Brilliance vermeldet Gewinneinbruch

BMW betreibt gemeinsam mit dem chinesischen Autokonzern Brilliance ein Joint Venture. Nun gab Brilliance eine Gewinnwarnung heraus. Mit insgesamt 40% Gewinneinbruch wird jetzt dort im 1. Halbjahr gerechnet.

In erster Linie führt Brilliance diesen Einbruch auf das Gemeinschaftsunternehmen mit BMW zurück. Gestiegene Vertriebskosten durch die Konjunkturabschwächung in China und auch höhere Vorleistungen für neue Modelle und Kapaziätserweiterungen wurden im Detail als Gründe genannt.

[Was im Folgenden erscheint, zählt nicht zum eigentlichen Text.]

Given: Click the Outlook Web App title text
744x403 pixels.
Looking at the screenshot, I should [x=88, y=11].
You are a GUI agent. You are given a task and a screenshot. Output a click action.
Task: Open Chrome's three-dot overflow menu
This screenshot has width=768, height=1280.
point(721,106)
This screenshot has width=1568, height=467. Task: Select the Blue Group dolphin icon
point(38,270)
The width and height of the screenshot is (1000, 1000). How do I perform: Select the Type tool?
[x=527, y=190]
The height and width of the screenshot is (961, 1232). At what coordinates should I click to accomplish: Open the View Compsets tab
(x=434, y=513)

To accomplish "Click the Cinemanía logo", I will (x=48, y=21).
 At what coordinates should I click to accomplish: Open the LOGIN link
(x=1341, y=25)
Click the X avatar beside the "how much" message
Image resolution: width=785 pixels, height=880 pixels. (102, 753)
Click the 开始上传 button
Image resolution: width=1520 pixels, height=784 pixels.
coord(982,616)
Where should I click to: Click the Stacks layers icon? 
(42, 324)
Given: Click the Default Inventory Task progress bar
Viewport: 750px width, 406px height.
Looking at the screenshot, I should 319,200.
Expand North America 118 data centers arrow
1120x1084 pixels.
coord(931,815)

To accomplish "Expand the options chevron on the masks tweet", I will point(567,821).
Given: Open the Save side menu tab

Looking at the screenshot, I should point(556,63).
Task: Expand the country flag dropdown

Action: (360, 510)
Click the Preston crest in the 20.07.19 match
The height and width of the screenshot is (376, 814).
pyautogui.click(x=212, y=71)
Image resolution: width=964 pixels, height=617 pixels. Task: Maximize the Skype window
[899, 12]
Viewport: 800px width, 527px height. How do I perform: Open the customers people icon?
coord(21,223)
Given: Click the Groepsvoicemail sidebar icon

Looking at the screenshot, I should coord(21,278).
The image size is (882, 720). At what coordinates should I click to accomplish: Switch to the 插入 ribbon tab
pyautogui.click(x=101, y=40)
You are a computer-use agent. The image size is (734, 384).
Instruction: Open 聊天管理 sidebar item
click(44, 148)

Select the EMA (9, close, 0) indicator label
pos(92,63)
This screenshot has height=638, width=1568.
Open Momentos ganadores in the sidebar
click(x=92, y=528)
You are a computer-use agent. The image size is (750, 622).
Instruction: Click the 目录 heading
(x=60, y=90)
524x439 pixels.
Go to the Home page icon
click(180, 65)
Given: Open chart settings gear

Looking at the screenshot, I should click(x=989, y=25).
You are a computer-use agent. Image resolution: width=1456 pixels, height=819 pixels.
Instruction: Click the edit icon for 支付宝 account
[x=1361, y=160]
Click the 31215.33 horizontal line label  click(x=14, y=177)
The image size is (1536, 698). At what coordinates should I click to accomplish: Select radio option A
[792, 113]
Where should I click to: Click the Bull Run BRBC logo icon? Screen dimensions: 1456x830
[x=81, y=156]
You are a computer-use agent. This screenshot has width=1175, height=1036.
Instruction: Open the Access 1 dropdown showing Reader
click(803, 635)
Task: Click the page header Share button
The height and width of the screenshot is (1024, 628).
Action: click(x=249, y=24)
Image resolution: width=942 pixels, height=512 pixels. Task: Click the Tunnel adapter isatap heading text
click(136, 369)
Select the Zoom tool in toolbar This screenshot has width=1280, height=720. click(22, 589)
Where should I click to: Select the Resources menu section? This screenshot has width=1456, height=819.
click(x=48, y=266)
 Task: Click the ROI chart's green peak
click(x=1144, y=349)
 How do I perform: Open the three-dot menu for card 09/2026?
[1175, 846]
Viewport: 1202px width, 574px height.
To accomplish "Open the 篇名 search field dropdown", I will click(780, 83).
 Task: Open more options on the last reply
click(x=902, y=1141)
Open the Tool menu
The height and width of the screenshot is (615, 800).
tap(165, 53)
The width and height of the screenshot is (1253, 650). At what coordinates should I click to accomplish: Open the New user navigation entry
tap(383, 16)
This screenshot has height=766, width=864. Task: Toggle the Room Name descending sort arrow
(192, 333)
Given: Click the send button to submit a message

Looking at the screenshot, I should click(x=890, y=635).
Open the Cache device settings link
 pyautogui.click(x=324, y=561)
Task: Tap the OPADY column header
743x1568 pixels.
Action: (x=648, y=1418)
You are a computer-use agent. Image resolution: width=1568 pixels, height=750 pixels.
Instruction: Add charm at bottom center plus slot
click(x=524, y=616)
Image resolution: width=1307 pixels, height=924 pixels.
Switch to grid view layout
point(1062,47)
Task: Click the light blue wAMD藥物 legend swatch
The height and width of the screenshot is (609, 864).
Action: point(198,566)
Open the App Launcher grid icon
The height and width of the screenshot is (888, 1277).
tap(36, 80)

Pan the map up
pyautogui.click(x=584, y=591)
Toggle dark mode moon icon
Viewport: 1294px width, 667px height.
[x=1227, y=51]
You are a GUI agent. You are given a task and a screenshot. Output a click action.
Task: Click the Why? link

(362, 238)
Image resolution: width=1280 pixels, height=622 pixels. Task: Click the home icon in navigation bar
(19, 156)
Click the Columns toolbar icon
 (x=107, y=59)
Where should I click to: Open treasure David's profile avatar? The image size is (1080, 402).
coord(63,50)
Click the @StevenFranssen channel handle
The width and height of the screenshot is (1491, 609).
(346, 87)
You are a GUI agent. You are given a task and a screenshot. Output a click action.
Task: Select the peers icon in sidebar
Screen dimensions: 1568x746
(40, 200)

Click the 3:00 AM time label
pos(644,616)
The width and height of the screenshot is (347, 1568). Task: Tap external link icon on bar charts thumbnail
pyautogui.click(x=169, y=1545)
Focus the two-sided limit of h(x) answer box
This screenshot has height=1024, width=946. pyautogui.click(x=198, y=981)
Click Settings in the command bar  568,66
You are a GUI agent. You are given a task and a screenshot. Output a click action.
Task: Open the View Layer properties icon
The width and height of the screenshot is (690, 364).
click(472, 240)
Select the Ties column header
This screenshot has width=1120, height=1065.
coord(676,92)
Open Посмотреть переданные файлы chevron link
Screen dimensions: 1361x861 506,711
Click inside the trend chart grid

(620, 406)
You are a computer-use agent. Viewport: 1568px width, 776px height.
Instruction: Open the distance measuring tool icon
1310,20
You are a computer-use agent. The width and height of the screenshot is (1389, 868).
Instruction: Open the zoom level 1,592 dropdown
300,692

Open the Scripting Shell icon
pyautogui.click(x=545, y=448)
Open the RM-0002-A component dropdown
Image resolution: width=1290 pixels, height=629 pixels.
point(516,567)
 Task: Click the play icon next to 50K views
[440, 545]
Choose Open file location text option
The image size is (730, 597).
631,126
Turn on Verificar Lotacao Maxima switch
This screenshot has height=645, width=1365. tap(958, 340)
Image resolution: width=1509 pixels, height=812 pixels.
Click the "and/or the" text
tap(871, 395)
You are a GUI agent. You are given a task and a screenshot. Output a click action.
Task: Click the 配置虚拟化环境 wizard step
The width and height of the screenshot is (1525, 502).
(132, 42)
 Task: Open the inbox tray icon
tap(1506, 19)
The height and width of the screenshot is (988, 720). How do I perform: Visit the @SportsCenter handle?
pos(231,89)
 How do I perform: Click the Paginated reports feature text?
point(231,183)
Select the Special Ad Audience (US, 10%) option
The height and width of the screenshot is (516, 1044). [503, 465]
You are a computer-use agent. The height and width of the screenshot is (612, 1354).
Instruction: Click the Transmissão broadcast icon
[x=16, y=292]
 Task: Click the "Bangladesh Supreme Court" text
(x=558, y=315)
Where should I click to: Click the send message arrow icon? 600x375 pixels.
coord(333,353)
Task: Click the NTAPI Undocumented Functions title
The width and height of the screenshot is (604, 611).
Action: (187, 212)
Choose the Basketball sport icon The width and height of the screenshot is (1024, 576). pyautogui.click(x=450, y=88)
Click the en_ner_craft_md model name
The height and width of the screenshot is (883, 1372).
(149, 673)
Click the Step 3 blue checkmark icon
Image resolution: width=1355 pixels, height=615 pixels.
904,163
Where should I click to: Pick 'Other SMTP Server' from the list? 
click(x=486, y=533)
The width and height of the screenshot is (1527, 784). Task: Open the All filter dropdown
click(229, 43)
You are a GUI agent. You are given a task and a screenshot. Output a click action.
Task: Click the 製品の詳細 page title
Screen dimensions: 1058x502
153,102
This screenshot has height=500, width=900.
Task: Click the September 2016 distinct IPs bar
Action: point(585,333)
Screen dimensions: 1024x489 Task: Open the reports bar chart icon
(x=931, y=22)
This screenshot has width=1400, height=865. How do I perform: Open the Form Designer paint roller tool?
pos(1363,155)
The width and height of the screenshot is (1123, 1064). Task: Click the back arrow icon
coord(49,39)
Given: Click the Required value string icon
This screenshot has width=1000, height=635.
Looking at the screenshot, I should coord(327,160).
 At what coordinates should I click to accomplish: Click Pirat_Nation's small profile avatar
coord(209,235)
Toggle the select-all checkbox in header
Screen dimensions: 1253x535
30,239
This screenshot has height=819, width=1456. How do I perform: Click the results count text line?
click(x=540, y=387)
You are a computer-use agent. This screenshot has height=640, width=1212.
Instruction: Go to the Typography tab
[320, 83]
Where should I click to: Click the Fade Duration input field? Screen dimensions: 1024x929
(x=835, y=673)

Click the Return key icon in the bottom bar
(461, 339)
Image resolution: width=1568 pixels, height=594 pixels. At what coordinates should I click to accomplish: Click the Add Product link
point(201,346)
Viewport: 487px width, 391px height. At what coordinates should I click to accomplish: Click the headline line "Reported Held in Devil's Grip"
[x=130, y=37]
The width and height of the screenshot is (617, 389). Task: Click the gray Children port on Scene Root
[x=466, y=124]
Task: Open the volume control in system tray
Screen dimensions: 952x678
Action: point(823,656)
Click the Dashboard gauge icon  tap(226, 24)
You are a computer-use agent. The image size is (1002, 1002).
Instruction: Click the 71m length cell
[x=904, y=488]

In der Folge verlor die Aktie von Brilliance nach dieser Mitteilung um mehr als 1% ein. Auch Analysten von Sentix sehen eine trübe Stimmung hinsichtlich der europäischen Autoaktien. Auf Sicht der nächsten Monate rechnet man hier mit einer unter der Marktperformance liegenden Entwicklung. Dennoch wurde von den Experten der insgesamt positive Trend bei europäischen Autowerten nicht in Frage gestellt.

 

China-Geschäft schwächelt

Neben Volkswagen einschließlich der Tochter Audi hat auch BMW mit dem China-Geschäft zu kämpfen. Die jüngsten Turbulenzen an Chinas Börsen untermauerten dazu noch die Sorgen im Hinblick auf die weitere Entwicklung der Konjunktur.

Sowohl BMW, Volkswagen und auch Daimler mussten eine nachlassende Nachfrage seitens der Chinesen verbuchen. In der Folge sanken auch die Margen. Konnte man in der Vergangenheit bei BMW noch zweistellige Zuwachsraten verbuchen, sind diese Zeiten mittlerweile vorbei. Einstellige Wachstumsraten sind daher an der Tagesordnung.

 

BMW bleibt optimistisch

Dennoch bleiben die Münchener zuversichtlich. Wie BMW mitteilte, stellt die aktuelle Entwicklung in China für das Unternehmen eine Herausforderung dar. Dennoch sieht der Autokonzern die mittel- und langfristigen Wachstumsperspektiven in China positiv.

Die Beteiligung von BMW an dem gemeinsamen Unternehmen mit Brilliance in Höhe von 50% verbuchen die Bayern als Finanzbeteiligung at Equity. Und hier gab es bereits im 1. Quartal einen Einbruch um 97 Mio. auf 128 Mio. Euro.

Zu diesem Zeitpunkt wurde dieser Rückgang mit hohen Anlaufkosten für neue Modelle und dem verstärkten Wettbewerb begründet. Mittlerweile ist China mit 22% Absatzanteil der größte Einzelmarkt von BMW.

 

Aktie von BMW verliert

Die Gewinnwarnung von Brilliance zog auch die Aktien von BMW mit nach unten. Zum gestrigen Börsenschluss lagen die Papiere bei 94,97 Euro und damit bei -0,2%.

Dieser Trend setzte sich heute weiter fort. Mittlerweile ging es um 0,77% auf 94,24 Euro weiter abwärts. Damit nähert sich die Aktie der wichtigen Unterstützung bei 92,00 Euro, die es zu halten gilt.

150714 BMW

Noch im März erreicht die Aktie von BMW ein Jahreshoch bei knapp 124,00 Euro. Von diesem ausgehend mussten die Papiere innerhalb von vier Monaten rund ein Viertel wieder abgeben. Die weitere Entwicklung in China wird sich maßgeblich auf den Kurs von BMW auswirken, daher sind auch weitere Abschläge möglich.